The `windows` command group bundles helpers for working with Windows guests. Today it has one subcommand:

* `smolvm windows build-image` — produce a ready-to-use Windows 11 `qcow2` from a stock Windows ISO. The install runs unattended end to end (no clicks), and the resulting image has OpenSSH Server, the virtio-win drivers, and a known local admin account baked in — exactly what `SmolVM(os="windows", image=...)` needs to boot.

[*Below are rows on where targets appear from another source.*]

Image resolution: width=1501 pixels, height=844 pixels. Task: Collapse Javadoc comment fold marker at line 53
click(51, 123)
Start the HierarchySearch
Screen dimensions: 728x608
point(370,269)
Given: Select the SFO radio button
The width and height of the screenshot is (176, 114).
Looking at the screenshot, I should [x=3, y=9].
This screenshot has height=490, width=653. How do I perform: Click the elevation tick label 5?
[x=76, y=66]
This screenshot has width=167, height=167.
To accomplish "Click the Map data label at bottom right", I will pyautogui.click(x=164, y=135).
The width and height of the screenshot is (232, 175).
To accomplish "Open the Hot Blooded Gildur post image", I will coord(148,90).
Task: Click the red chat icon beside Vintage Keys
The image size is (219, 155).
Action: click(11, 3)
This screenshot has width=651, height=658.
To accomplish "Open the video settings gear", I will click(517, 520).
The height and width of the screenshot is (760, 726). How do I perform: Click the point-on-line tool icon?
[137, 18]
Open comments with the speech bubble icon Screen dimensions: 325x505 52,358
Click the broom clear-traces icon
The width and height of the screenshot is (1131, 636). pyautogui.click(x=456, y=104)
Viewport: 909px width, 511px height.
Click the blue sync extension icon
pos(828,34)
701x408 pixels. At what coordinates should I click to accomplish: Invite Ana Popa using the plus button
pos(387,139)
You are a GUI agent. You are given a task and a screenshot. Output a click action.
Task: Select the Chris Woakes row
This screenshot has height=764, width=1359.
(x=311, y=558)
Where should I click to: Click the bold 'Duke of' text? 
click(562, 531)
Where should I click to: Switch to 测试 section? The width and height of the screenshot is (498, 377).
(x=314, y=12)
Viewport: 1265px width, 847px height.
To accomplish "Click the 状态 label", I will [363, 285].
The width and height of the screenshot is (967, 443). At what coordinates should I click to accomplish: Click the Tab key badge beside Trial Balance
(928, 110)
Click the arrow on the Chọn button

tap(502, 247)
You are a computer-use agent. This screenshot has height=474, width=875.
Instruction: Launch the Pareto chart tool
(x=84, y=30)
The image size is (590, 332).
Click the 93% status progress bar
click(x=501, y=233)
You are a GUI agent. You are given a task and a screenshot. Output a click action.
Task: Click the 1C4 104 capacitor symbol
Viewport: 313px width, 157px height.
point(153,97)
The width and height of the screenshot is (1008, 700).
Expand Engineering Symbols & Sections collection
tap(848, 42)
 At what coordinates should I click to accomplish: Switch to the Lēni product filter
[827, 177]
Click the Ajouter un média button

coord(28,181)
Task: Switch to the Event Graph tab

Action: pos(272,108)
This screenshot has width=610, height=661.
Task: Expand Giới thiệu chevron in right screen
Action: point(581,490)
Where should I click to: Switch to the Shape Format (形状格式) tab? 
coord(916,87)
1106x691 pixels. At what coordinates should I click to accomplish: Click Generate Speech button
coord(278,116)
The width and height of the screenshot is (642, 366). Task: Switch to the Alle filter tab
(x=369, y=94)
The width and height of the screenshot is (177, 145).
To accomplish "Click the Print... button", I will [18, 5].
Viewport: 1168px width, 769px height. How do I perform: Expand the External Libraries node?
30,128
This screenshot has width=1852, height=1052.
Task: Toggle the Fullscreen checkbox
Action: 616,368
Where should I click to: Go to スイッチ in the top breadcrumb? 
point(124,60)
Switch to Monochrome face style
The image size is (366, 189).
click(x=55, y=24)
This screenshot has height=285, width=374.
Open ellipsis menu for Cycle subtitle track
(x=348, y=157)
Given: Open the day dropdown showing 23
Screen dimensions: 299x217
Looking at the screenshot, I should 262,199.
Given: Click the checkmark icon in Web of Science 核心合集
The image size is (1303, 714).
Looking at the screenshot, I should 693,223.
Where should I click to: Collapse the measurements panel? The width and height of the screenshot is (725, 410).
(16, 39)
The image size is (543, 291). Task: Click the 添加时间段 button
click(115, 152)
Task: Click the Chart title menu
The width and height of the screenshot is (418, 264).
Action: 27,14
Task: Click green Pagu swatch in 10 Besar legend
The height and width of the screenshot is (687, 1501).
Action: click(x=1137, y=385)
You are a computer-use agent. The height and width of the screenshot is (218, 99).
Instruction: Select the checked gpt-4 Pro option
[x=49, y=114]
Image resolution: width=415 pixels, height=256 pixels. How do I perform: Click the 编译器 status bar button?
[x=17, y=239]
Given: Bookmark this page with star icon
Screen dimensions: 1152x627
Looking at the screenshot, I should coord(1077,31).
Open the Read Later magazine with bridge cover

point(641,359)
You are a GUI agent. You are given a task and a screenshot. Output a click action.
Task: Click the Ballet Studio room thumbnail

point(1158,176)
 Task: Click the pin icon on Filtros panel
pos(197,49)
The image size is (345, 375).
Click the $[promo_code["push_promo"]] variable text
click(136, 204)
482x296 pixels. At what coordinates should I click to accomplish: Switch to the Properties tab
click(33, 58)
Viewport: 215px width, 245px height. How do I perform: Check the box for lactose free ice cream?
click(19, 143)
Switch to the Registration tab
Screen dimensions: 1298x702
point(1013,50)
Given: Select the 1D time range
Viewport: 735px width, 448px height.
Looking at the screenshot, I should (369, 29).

After you build the image once, you can spin up as many Windows sandboxes as you want from it; SmolVM creates per-VM overlay disks on top of the baseline so your original image is never modified.

<Note>
  The build takes 15–30 minutes. It runs an unattended Windows Setup inside a temporary QEMU VM, so plan accordingly — kick it off, walk away, come back to a finished image.
</Note>

## Prerequisites

* A Linux host with KVM enabled (the same host requirements as [running Windows guests](/smolvm/guides/windows-guests#before-you-start)).
* A Windows 11 ISO. Download from [microsoft.com/software-download/windows11](https://www.microsoft.com/software-download/windows11).
* The virtio-win driver ISO. One-time download (\~750 MiB) from [fedorapeople.org](https://fedorapeople.org/groups/virt/virtio-win/direct-downloads/stable-virtio/virtio-win.iso).
* `xorriso` installed on the host (used to package the unattended-install answer file). On Debian/Ubuntu: `sudo apt-get install -y xorriso`. On Fedora: `sudo dnf install -y xorriso`.

## Subcommands

### build-image

Drive an unattended Windows install and write the result to a qcow2 file.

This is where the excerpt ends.